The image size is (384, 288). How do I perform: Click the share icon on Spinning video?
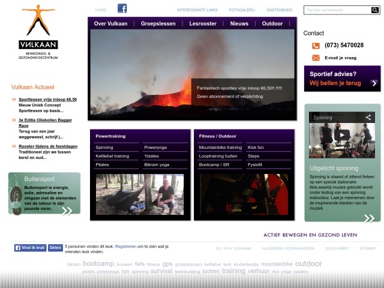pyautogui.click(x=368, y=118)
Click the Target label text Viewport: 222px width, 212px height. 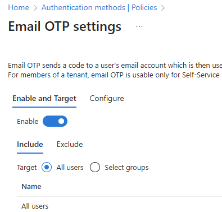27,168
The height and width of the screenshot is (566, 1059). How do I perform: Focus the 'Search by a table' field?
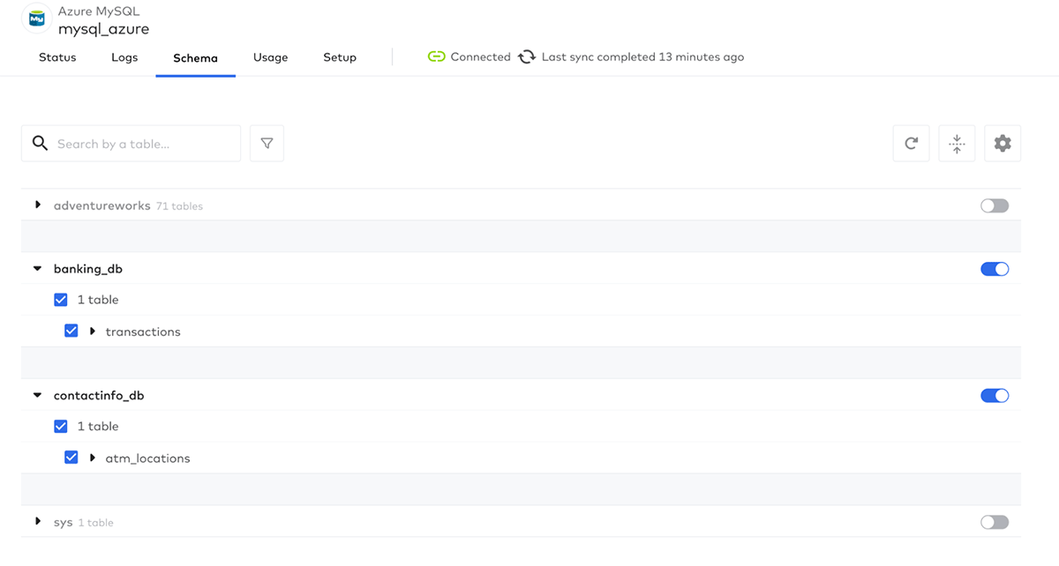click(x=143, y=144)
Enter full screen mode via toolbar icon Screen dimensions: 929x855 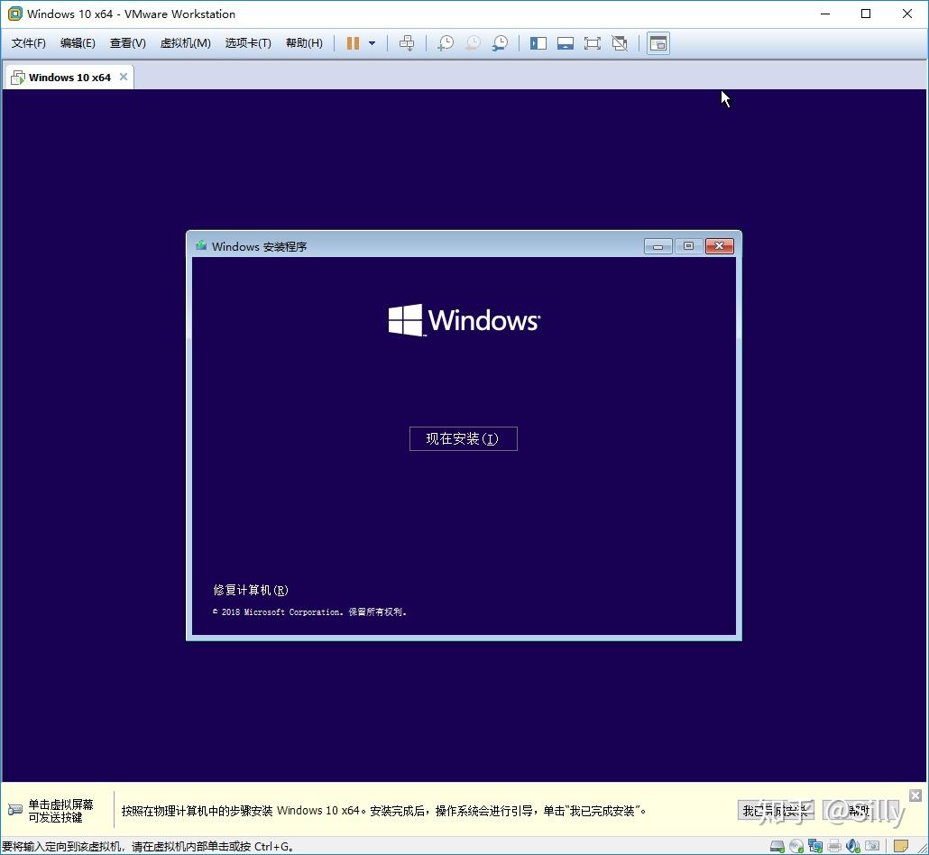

++++++++++

**Task brief:**
Please return only the lines from the one holding "The height and" through the end of the data, both ends included; do not copy any pictures.

**Task answer:**
The height and width of the screenshot is (566, 1059). How do I perform: Focus the 'Search by a table' field?
click(x=143, y=144)
Enter full screen mode via toolbar icon Screen dimensions: 929x855 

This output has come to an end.